The PFLP is a secular nationalist organization which seeks to set up a Palestinian state on territory which is currently under Israel's sovereignty or administrative control. This territory, which was governed under a British mandate between 1917 and 1948, should in the PFLPs view have been turned over to a Palestinian Arab government in 1948, but was instead unjustly transferred to Zionist control. This eventually resulted in the establishment of the state of Israel and the dispersal of most of the territory's Arab inhabitants to the neighbouring countries and beyond. The PFLP seeks to restore what it considers to be stolen territory to Palestinian sovereignty, to dismantle the state of Israel, to bring about the return of the Palestinian diaspora to its homeland, and to establish a secular democratic state in Israel's place.
This is the PFLP's core aim and Israel is its principal adversary. However, the PFLP has also identified its ancillary foes; that is to say, countries which it believes facilitated the establishment of Israel and continue to ensure the Jewish state's survival of the Jewish state through military and economic aid. The United States is the chief target in this category, primarily because of what the PFLP views as its unconditional support for Israel and the vast amounts of American military and economic aid that Israel receives annually.

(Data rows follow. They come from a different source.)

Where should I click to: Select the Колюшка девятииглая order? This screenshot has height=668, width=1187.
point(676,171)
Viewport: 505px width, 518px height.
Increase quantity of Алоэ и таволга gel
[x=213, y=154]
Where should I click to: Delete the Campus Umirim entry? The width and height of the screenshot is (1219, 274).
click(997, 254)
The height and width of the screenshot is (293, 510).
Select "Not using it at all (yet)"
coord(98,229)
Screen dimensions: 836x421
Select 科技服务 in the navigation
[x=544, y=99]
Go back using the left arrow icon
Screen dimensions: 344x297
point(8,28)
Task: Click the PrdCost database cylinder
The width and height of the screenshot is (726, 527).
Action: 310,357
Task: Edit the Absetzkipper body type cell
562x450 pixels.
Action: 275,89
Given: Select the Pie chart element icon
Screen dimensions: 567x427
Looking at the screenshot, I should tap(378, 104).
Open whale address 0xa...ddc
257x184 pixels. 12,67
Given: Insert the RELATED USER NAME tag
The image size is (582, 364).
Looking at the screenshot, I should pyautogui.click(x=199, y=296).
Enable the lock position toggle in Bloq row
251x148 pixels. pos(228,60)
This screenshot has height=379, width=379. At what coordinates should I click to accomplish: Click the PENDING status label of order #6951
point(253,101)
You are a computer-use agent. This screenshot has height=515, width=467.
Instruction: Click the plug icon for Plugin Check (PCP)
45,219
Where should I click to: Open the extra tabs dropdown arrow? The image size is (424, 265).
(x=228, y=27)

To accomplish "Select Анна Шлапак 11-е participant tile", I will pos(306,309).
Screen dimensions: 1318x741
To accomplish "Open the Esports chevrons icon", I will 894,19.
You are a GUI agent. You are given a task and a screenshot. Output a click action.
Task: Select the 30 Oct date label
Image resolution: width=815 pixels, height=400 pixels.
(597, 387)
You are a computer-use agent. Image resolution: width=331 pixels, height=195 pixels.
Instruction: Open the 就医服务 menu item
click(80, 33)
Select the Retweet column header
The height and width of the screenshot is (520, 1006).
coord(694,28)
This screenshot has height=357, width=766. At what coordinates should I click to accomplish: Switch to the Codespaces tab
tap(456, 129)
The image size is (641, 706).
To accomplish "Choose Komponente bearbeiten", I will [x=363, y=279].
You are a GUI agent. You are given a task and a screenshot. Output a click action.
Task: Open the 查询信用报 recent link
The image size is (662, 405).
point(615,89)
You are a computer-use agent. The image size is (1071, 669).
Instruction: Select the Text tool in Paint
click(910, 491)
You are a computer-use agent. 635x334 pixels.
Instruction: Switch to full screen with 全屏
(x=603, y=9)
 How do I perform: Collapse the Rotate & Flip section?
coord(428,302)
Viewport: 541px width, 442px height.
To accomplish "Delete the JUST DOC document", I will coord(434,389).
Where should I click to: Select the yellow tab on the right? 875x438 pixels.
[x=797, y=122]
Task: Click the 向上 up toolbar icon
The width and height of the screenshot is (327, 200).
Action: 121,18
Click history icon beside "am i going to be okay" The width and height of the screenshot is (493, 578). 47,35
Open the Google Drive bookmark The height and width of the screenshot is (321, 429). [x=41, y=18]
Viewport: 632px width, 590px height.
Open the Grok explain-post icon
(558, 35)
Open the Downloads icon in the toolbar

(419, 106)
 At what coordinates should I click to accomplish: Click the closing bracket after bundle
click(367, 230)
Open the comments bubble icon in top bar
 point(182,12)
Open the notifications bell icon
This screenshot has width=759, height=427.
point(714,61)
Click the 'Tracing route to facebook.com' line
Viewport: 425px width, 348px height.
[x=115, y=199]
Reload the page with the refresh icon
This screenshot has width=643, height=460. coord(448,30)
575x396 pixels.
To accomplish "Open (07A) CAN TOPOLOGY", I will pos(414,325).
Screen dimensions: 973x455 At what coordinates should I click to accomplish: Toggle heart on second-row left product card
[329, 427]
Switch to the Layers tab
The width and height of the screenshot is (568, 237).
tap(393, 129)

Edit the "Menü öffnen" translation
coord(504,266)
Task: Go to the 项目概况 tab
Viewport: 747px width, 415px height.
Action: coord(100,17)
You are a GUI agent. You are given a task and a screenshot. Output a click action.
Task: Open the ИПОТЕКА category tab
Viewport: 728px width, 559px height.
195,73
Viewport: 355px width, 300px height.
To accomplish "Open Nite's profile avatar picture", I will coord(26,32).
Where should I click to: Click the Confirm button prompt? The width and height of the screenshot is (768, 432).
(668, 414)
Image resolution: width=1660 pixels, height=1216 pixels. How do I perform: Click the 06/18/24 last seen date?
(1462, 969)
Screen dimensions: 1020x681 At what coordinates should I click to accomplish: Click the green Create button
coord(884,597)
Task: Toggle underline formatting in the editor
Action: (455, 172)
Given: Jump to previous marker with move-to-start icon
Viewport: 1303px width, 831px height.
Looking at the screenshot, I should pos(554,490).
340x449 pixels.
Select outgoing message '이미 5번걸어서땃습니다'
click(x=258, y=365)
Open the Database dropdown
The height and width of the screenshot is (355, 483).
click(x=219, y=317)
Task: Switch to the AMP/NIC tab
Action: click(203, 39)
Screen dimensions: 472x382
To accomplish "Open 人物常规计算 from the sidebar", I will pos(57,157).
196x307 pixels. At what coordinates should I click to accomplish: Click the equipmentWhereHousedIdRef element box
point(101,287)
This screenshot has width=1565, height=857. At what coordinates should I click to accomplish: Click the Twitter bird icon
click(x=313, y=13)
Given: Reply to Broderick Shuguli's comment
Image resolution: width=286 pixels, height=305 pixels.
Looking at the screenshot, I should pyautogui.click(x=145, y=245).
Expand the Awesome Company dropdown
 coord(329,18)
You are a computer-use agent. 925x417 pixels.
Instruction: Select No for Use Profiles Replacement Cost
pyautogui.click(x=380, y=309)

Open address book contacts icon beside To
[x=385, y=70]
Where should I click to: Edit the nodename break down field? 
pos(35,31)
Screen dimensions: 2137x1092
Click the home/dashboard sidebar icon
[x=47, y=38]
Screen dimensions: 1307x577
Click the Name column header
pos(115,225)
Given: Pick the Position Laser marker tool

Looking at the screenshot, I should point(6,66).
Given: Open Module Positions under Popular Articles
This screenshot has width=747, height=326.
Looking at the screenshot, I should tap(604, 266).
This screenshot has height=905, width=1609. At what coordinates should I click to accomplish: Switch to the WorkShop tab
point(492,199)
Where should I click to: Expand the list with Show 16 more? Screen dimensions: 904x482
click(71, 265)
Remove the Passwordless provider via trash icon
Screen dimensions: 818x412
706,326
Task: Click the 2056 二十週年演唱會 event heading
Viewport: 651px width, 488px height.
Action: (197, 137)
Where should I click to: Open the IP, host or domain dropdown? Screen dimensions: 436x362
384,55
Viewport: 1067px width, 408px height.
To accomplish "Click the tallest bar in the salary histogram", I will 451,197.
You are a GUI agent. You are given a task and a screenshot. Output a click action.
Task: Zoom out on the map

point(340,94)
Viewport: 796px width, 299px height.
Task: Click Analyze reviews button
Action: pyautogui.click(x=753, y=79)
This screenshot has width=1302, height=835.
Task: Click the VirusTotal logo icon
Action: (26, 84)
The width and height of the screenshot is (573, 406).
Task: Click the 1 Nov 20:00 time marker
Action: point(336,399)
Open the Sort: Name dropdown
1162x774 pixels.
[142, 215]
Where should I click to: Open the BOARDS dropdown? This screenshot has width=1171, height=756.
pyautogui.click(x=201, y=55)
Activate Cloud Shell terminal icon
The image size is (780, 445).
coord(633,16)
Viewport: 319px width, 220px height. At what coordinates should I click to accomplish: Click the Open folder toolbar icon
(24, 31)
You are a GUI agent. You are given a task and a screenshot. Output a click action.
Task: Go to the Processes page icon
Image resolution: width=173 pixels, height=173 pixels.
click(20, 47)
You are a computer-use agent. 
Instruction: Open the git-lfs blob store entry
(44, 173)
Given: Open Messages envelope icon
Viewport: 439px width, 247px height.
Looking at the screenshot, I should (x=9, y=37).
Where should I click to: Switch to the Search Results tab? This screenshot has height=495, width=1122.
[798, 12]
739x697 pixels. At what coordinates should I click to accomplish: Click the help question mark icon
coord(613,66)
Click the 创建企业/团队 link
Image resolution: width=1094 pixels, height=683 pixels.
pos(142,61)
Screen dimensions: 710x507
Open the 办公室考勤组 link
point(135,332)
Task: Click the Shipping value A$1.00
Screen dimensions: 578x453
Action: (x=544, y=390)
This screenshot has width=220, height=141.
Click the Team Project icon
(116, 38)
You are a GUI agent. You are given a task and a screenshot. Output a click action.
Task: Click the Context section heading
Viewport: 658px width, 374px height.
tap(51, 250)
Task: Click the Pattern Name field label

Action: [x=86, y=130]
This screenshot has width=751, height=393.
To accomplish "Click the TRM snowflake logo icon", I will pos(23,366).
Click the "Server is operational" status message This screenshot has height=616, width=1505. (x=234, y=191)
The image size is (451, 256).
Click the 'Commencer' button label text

Other countries in the same category as the United States, but guilty to a lesser degree, include Britain and other western European nations such as France and Germany, all of which the PFLP blames for having provided the Zionist movement - and later Israel with political, military, or economic support. For example, the PFLP holds Britain responsible for having legitimized the Zionist presence in Palestine in the 1917 Balfour Declaration. This document implied, among other things, British support for the eventual establishment there of a Jewish state. The PFLP blames both Britain and France for having supplied Israel with sophisticated weaponry from the early 1950s until the Six Day War of 1967, and vilifies Britain, France, and Germany for their current close economic links with Israel.
The PFLP explains Israel's close links with the United States and western Europe by viewing Israel as a proxy through which those countries protect their economic and political interests in the region from Arab nationalist movements. It regards Israel as a source of intelligence on these political movements for the United States and its allies; a surrogate military force which can attack or threaten anti-Western countries or organizations, and a potential launching pad for direct military intervention.